▸ WHAT NEEDS TO BE DONE:
Among the records below, find the line that has "Task: Open the TOPICS menu"; from there, give the lines again exactly, and stop after the line that has "Click the thumbs-up".

_ _ _ _ _

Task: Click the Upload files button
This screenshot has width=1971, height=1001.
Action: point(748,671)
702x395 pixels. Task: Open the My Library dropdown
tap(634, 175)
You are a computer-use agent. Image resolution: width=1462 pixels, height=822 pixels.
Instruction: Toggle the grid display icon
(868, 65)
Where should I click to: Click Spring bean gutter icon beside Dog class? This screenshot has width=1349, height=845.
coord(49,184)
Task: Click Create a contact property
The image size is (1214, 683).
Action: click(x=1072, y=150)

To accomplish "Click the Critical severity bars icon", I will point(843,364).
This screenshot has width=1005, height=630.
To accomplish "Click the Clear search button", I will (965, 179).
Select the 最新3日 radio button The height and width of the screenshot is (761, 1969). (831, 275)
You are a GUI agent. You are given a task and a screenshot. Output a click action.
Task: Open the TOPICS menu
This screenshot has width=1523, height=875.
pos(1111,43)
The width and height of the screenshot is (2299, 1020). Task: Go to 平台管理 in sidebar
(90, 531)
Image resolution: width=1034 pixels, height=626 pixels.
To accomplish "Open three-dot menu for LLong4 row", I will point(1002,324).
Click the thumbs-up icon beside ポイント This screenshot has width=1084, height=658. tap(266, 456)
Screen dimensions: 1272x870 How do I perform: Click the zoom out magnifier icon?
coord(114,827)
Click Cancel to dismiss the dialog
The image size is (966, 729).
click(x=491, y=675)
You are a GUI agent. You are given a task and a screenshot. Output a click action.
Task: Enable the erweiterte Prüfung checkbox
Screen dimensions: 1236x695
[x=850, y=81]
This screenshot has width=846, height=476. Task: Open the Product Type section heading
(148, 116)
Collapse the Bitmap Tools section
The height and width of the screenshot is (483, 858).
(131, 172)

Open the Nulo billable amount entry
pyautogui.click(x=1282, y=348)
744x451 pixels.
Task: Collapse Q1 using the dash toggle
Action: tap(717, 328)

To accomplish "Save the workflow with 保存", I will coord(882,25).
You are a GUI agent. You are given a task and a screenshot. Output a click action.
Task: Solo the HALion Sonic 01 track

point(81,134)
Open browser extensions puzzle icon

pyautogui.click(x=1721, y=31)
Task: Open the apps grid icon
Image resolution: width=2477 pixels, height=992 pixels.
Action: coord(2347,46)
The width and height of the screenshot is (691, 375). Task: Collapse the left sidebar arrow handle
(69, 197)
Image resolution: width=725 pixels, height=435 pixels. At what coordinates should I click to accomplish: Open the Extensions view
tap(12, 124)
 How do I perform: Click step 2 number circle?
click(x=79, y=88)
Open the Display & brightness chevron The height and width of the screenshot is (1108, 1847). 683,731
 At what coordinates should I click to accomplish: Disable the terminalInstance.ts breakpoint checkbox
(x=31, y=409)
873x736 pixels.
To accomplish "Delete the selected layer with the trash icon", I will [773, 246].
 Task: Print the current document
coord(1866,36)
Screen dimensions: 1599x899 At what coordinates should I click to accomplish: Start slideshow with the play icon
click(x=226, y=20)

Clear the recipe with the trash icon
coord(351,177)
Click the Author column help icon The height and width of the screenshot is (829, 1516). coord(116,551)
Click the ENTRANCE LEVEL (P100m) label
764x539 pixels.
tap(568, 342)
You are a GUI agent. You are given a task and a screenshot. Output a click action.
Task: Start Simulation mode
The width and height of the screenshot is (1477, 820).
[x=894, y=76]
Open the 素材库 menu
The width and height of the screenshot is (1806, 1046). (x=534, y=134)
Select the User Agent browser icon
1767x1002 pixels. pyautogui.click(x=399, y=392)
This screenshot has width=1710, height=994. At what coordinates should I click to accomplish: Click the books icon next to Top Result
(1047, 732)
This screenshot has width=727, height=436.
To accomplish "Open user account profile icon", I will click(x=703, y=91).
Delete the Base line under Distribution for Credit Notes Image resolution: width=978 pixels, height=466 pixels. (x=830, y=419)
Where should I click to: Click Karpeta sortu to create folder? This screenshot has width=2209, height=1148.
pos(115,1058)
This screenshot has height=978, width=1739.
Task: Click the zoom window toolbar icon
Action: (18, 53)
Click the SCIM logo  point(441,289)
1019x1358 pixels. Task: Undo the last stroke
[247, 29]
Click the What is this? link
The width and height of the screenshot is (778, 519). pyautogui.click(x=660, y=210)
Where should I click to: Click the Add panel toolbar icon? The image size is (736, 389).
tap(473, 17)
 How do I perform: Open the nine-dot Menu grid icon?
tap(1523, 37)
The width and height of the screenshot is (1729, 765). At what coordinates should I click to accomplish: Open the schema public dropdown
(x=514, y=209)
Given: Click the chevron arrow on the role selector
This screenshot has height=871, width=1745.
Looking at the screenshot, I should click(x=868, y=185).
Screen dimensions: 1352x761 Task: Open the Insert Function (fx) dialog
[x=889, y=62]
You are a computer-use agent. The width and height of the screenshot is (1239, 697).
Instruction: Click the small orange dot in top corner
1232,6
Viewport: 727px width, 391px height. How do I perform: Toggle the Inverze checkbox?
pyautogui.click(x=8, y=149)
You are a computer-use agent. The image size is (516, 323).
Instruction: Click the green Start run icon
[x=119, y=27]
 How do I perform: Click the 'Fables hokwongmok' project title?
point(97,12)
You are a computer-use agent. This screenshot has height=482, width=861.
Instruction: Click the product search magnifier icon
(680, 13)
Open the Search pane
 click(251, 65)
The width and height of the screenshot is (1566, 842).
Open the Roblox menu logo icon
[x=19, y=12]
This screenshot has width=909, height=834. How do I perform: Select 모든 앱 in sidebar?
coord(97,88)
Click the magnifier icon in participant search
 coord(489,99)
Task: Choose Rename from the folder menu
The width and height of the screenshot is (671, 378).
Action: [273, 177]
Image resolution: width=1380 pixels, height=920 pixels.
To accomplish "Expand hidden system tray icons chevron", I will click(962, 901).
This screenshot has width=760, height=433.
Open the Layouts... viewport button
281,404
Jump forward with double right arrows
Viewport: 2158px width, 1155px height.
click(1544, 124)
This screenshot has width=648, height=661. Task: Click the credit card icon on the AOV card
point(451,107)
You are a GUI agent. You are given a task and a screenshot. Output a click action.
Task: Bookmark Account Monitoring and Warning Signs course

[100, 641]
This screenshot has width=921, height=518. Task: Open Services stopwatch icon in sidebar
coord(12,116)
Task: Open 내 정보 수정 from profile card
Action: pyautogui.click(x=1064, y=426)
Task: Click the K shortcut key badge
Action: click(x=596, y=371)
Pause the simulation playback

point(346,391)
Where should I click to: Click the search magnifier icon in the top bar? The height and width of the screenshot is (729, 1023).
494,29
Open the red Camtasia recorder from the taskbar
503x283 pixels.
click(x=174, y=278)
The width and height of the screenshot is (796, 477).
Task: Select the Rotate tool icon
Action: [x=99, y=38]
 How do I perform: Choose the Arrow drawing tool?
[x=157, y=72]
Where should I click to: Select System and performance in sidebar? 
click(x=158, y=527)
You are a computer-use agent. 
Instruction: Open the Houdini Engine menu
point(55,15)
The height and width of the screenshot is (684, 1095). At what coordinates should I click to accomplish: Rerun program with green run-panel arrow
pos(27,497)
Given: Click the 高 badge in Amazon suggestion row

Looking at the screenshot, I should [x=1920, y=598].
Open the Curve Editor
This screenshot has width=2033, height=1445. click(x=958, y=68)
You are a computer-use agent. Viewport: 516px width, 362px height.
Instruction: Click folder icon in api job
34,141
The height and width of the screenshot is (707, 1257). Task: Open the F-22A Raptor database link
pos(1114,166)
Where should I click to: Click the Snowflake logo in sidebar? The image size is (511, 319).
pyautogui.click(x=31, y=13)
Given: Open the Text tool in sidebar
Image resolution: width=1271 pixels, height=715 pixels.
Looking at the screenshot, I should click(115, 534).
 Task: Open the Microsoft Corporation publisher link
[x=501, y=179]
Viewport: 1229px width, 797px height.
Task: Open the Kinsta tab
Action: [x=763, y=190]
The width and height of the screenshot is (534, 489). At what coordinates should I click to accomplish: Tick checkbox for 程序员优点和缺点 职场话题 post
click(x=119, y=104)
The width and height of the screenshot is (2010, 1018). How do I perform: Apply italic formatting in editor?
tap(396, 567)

_ _ _ _ _

▸ OUTPUT OF THE TASK:
Task: Open the TOPICS menu
This screenshot has width=1523, height=875.
pos(1111,43)
The width and height of the screenshot is (2299, 1020). Task: Go to 平台管理 in sidebar
(90, 531)
Image resolution: width=1034 pixels, height=626 pixels.
To accomplish "Open three-dot menu for LLong4 row", I will point(1002,324).
Click the thumbs-up icon beside ポイント This screenshot has width=1084, height=658. tap(266, 456)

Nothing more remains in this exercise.